Abstract

Successions that characterize the eastern southern Alps have been compared with coeval units drilled in the Alpine foreland (Po and Veneto plains, northern Adriatic Sea). The eastern southern Alps are composed of a carbonate platform-plateau, drowned in the Early Jurassic (Trento platform and plateau); a basin formed in the Early Jurassic (Belluno Basin) and a carbonate platform that lasted from the Jurassic to the Cretaceous (Friuli platform). Integration of stratigraphic and geophysical data illustrates the extensional architecture of the Alpine foreland subsurface. At the beginning of the Jurassic, peritidal successions were widespread everywhere except for the Belluno Basin. A reorganization of the Early Jurassic paleogeography affected the southern Alps around the Sinemurian–Pliensbachian boundary: the Pliensbachian successions were deposited in the central-western areas of the Trento platform whereas, elsewhere in the same platform and in the northern Friuli platform, Pliensbachian units are missing, replaced by an unconformity surface covered by crinoidal sands that have also been found in the subsurface. The Belluno Basin is recognizable in seismic profiles under the Veneto Plain.

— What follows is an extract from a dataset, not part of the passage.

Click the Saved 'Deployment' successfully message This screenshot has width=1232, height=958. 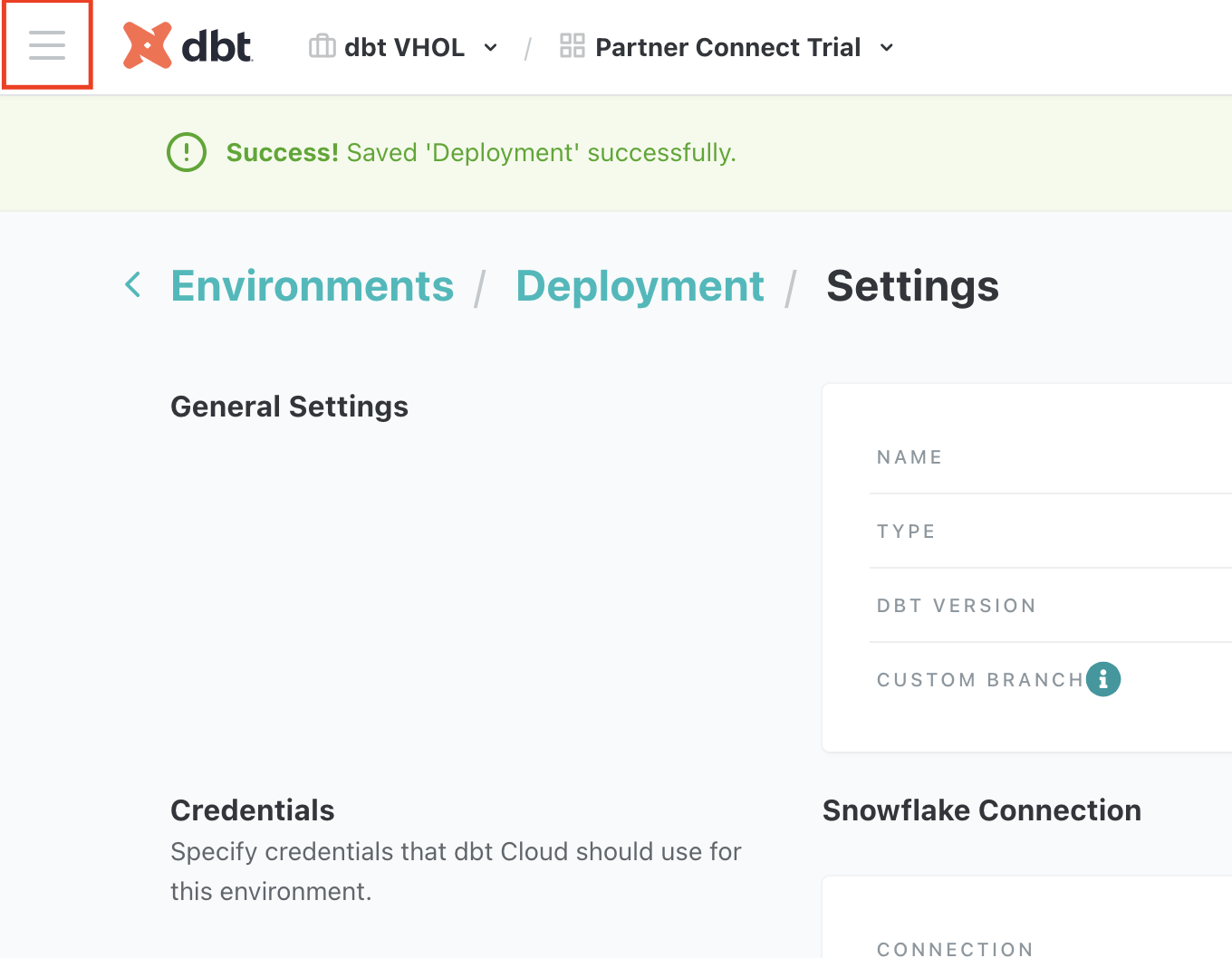tap(541, 153)
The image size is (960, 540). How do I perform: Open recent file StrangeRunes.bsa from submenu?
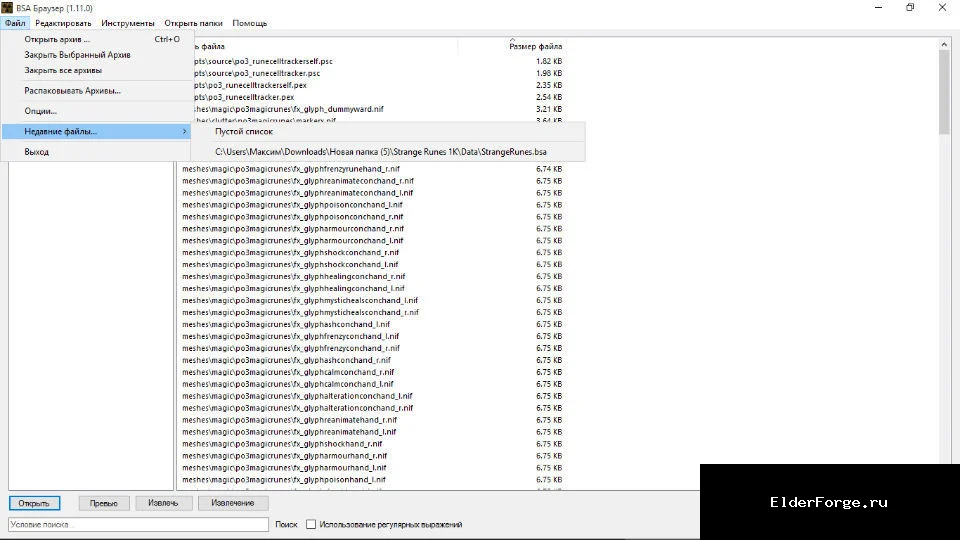point(381,151)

Southward (northern Adriatic Sea and Po plain), the basin between the Trento and the Friuli platforms, here called the “northern Adriatic Basin,” possesses a stratigraphy different from that of the Belluno Basin. The northern Adriatic Basin drowned later, and seismic profiles indicate that it was wider and bounded by groups of small synsedimentary faults instead of the major faults displacing the Belluno Basin. The northern Adriatic Basin can be interpreted as the northeastern extension of the Umbro-Marchean Basin of central Italy.